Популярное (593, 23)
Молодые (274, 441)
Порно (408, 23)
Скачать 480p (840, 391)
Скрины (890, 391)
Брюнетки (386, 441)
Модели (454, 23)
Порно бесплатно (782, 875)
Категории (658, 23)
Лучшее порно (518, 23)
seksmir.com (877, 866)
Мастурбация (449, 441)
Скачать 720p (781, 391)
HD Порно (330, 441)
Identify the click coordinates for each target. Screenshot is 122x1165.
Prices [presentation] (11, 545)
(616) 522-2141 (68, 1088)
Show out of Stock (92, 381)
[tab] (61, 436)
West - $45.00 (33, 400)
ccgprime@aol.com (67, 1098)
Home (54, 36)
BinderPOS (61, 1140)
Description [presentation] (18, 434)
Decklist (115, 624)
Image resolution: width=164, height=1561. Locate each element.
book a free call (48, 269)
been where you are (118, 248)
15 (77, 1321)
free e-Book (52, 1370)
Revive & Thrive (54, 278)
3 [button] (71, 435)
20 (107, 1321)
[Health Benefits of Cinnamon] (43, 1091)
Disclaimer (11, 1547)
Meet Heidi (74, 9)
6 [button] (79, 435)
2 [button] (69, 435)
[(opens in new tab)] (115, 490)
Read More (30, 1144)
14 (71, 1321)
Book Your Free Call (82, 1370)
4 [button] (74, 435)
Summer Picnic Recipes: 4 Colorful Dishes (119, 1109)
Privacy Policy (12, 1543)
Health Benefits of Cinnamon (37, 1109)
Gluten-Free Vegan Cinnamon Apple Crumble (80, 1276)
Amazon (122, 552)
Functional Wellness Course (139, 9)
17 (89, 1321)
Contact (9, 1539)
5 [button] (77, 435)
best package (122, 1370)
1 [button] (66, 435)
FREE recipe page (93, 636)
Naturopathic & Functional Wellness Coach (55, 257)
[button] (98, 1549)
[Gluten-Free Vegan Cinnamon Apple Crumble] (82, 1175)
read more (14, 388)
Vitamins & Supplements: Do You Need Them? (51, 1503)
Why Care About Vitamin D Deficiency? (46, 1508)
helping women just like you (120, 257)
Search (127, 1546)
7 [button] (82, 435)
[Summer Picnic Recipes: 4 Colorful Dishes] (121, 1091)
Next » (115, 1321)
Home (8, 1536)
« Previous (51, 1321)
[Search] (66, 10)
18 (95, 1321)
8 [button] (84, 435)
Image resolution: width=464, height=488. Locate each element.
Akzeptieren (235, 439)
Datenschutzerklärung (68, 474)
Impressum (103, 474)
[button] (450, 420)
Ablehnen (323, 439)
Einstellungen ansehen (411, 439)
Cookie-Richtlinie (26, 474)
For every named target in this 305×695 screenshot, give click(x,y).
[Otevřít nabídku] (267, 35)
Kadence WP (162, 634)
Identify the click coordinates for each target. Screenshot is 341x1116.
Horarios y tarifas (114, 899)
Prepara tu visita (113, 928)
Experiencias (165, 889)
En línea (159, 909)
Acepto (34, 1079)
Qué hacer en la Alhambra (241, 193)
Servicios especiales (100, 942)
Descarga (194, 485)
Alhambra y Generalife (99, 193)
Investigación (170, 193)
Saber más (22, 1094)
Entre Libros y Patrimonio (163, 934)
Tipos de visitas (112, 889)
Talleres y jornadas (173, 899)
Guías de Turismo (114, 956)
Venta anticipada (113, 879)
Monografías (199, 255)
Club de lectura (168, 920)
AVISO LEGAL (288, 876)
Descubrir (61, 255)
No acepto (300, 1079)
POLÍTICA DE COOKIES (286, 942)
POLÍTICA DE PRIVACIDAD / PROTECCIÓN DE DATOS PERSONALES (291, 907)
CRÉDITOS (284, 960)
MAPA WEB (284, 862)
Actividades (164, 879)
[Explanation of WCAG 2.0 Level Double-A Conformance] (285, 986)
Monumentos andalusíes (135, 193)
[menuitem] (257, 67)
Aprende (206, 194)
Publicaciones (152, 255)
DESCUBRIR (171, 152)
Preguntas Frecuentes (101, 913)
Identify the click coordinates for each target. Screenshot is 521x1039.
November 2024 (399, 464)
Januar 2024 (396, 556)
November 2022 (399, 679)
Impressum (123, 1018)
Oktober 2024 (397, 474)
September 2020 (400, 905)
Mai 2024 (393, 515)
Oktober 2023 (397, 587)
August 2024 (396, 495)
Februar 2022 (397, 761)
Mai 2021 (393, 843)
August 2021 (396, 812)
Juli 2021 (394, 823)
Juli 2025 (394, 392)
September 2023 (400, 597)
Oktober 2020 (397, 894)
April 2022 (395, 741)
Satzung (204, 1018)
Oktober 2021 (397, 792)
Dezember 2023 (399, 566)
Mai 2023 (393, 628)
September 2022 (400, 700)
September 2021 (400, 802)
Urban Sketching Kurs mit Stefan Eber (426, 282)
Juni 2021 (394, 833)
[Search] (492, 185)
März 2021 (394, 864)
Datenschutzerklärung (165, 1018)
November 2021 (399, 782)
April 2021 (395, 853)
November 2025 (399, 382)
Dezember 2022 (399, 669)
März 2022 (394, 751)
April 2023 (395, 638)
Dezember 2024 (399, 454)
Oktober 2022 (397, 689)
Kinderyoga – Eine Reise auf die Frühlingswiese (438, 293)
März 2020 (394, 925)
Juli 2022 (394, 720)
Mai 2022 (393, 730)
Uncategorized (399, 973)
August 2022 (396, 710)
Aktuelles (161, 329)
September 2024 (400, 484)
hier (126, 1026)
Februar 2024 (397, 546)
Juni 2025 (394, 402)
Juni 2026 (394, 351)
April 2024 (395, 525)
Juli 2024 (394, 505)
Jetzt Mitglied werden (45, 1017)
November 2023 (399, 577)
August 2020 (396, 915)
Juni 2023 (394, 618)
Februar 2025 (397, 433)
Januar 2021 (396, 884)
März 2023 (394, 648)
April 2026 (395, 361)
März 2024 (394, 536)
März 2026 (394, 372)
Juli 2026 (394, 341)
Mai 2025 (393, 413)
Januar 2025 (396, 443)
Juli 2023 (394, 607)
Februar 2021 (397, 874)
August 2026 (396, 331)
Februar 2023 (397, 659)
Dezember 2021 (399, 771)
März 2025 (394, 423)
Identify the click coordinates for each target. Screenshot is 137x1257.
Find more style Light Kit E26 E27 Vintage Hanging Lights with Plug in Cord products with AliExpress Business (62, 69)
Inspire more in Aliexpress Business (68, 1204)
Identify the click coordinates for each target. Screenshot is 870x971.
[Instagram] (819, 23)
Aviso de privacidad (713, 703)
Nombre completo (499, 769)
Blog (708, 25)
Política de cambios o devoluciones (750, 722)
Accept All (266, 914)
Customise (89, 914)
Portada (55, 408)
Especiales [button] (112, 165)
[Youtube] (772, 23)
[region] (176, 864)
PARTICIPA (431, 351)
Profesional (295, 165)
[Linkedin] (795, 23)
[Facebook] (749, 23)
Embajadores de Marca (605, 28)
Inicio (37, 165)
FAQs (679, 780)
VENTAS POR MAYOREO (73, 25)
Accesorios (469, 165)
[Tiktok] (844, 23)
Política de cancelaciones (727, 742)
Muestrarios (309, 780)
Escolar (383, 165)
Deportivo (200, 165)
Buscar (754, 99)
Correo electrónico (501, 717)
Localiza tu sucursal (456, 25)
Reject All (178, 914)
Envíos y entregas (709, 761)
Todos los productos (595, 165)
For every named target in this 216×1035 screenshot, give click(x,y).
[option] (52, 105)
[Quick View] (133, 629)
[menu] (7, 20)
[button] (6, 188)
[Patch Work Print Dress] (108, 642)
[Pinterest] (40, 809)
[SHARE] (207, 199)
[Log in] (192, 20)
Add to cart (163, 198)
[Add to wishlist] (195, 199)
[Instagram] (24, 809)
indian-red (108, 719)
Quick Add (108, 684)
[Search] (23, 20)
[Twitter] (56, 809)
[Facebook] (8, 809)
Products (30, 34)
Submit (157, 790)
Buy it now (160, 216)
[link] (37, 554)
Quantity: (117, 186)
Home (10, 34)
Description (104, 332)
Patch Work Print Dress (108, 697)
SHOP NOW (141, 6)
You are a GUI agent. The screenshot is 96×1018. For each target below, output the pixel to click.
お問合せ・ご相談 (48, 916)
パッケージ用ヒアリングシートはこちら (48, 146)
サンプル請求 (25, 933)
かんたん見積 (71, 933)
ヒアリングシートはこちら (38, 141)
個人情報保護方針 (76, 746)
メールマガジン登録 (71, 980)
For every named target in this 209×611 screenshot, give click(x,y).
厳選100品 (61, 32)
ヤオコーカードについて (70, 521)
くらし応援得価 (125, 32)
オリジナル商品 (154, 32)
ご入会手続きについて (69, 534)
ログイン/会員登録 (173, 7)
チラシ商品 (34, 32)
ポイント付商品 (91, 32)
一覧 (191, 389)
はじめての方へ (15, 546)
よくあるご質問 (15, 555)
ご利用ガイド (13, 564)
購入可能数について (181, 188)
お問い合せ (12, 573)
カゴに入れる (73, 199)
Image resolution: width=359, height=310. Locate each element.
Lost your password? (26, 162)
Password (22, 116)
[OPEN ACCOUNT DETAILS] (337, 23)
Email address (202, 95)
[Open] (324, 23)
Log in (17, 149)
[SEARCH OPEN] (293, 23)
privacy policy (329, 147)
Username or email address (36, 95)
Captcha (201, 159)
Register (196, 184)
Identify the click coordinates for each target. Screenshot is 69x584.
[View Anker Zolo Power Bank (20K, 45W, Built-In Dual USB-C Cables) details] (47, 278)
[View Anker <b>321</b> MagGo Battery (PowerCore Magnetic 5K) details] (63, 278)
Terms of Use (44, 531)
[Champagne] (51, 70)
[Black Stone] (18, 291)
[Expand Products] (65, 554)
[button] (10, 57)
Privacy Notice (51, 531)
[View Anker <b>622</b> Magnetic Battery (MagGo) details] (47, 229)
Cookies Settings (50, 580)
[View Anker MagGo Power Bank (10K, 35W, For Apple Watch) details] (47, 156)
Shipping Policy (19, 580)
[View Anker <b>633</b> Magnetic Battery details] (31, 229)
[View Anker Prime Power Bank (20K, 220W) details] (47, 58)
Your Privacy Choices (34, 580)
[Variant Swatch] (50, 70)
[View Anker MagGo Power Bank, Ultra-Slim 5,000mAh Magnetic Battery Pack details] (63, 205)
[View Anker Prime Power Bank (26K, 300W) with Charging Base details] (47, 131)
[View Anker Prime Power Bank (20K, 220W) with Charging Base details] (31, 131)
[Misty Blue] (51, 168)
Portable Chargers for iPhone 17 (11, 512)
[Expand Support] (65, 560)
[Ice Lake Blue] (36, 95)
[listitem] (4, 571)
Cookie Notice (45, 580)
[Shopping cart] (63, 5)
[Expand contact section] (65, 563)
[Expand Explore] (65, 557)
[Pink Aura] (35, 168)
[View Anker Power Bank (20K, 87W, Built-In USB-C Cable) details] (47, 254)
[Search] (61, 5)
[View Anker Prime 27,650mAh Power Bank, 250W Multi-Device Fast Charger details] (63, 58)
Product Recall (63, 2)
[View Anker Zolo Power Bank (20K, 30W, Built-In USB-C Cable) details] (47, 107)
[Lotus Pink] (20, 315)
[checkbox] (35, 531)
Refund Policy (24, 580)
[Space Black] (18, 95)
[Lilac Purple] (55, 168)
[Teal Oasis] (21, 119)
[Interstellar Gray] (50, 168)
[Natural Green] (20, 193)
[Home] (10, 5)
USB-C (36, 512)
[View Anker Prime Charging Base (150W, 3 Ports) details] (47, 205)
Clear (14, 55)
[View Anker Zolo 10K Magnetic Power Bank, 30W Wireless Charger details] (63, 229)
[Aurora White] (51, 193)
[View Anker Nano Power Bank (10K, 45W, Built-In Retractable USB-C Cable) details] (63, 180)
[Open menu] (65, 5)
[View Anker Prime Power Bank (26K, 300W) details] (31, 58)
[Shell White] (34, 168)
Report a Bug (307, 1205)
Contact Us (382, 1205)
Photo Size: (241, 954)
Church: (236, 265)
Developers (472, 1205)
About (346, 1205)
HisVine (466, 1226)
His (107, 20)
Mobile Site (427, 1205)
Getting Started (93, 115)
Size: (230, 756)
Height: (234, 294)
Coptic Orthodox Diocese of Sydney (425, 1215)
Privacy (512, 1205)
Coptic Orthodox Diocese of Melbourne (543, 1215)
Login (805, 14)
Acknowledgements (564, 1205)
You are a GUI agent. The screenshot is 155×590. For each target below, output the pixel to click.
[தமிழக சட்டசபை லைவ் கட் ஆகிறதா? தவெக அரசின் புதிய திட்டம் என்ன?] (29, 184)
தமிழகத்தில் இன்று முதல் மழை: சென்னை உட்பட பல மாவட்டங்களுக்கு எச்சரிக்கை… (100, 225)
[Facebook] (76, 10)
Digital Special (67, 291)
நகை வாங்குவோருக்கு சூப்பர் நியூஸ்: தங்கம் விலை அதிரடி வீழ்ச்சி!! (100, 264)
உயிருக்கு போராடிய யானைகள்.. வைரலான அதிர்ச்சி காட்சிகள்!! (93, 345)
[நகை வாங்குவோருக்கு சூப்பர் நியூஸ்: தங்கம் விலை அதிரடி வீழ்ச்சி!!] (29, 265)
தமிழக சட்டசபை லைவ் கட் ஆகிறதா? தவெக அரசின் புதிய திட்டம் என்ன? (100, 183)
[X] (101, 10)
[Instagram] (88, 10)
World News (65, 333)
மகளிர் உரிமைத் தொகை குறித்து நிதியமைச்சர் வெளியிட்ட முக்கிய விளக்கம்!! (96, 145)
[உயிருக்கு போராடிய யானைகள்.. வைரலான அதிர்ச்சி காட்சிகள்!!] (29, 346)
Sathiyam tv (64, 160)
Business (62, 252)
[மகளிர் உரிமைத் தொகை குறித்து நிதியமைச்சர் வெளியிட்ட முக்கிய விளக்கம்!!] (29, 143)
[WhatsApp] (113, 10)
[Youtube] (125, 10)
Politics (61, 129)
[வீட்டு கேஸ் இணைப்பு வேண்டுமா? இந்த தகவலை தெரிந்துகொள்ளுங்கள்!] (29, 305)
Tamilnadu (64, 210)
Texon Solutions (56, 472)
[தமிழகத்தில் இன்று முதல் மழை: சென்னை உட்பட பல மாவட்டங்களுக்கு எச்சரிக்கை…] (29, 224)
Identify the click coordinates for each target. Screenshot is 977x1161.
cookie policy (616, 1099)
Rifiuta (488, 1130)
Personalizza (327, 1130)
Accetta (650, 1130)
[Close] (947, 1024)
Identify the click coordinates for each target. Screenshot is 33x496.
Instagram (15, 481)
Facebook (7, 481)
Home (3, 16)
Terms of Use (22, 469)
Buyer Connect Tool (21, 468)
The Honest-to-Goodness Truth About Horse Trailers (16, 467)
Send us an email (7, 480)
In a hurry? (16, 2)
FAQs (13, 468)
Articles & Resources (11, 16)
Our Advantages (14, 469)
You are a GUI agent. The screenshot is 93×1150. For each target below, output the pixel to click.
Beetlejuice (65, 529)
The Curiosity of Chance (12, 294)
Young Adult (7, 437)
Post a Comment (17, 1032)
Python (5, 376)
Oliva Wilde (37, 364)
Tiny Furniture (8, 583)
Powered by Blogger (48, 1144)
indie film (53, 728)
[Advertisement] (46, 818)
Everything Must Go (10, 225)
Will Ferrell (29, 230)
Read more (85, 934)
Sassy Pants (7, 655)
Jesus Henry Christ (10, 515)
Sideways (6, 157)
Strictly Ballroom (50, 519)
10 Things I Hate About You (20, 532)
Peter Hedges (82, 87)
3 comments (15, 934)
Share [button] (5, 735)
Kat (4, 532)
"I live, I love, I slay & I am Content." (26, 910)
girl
________
▶ _What is expected_: Count the lines in the listing above that contain the string "with", matching case exactly. Give only the number.

▶ _Finished task_: 3